WHAT TO PRODUCE:
Answer these questions using the vector problem text below.
(a) What is the magnitude of vector p?
(b) What direction is given for vector q?
(c) What is the heading of step 1 in the answer section?

Question

Two vectors $$\vec{p}$$ and $$\vec{q}$$ lie in the $$x y$$ plane. Their magnitudes are $$3.50$$ and $$6.30$$ units, respectively, and their directions are $$220^{\circ}$$ and $$75.0^{\circ}$$, respectively, as measured counterclockwise from the positive $$x$$ axis. What are the values of (a) $$\vec{p} \times \vec{q}$$ and (b) $$\vec{p} \cdot \vec{q}$$ ?

Answer

## Question1.a:

**step1 Identify the Given Vector Magnitudes and Directions**

We are given two vectors, $$\vec{p}$$ and $$\vec{q}$$, in the $$xy$$-plane. Their magnitudes and directions, measured counterclockwise from the positive $$x$$-axis, are provided.

DATASET EXTRACT:
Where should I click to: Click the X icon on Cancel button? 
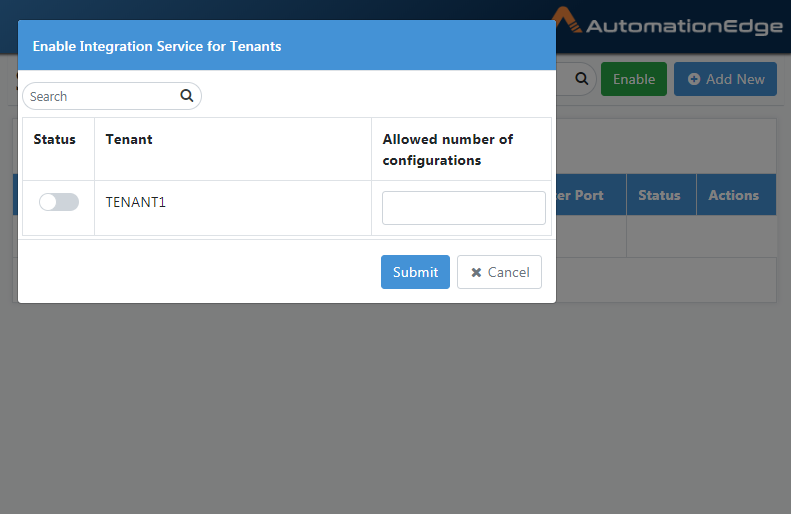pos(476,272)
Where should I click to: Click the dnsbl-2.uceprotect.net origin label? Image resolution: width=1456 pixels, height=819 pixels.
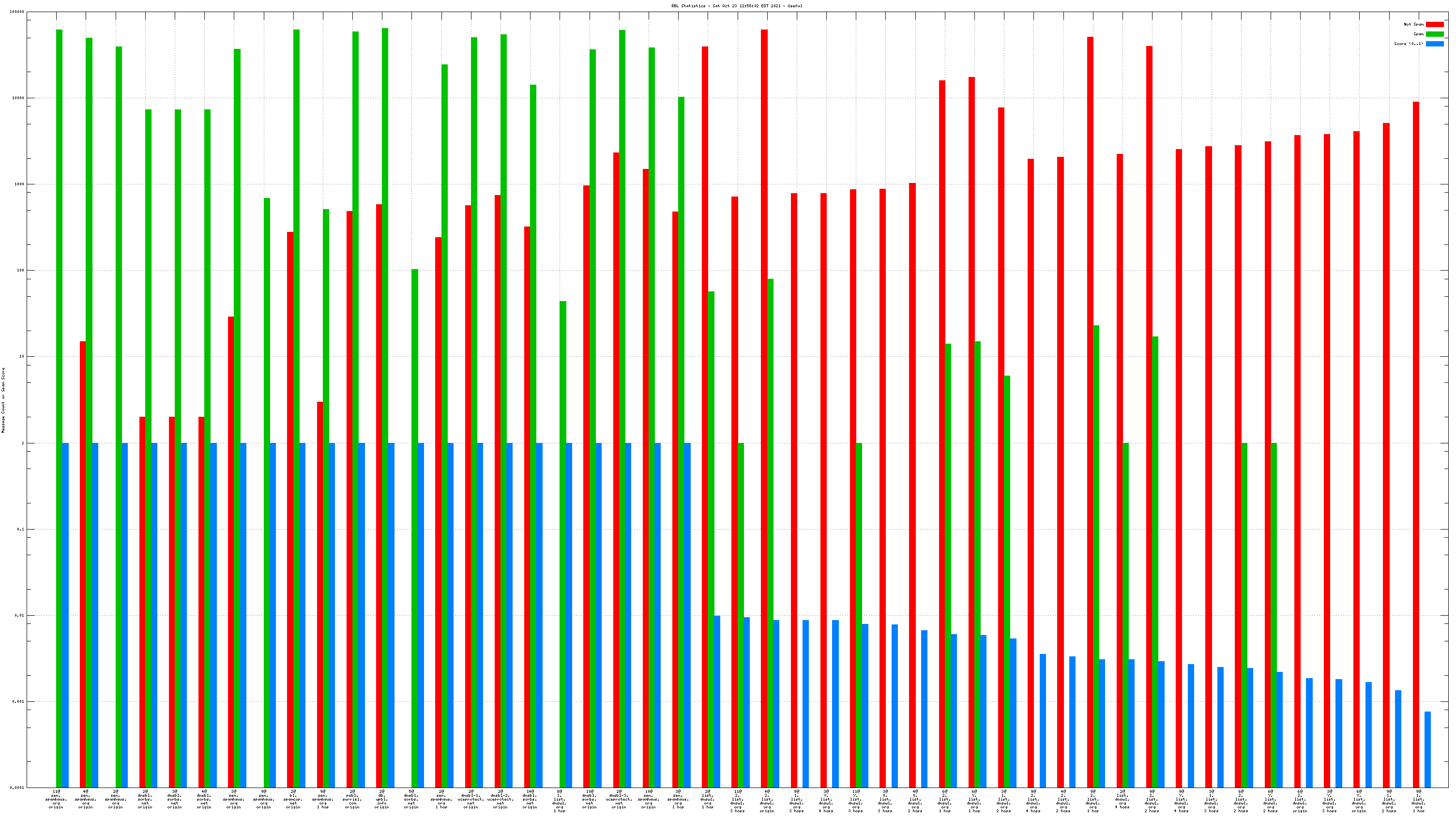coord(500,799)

EXERCISE RESULT:
(a) 3.50 units
(b) 75.0°, measured counterclockwise from the positive x axis
(c) Identify the Given Vector Magnitudes and Directions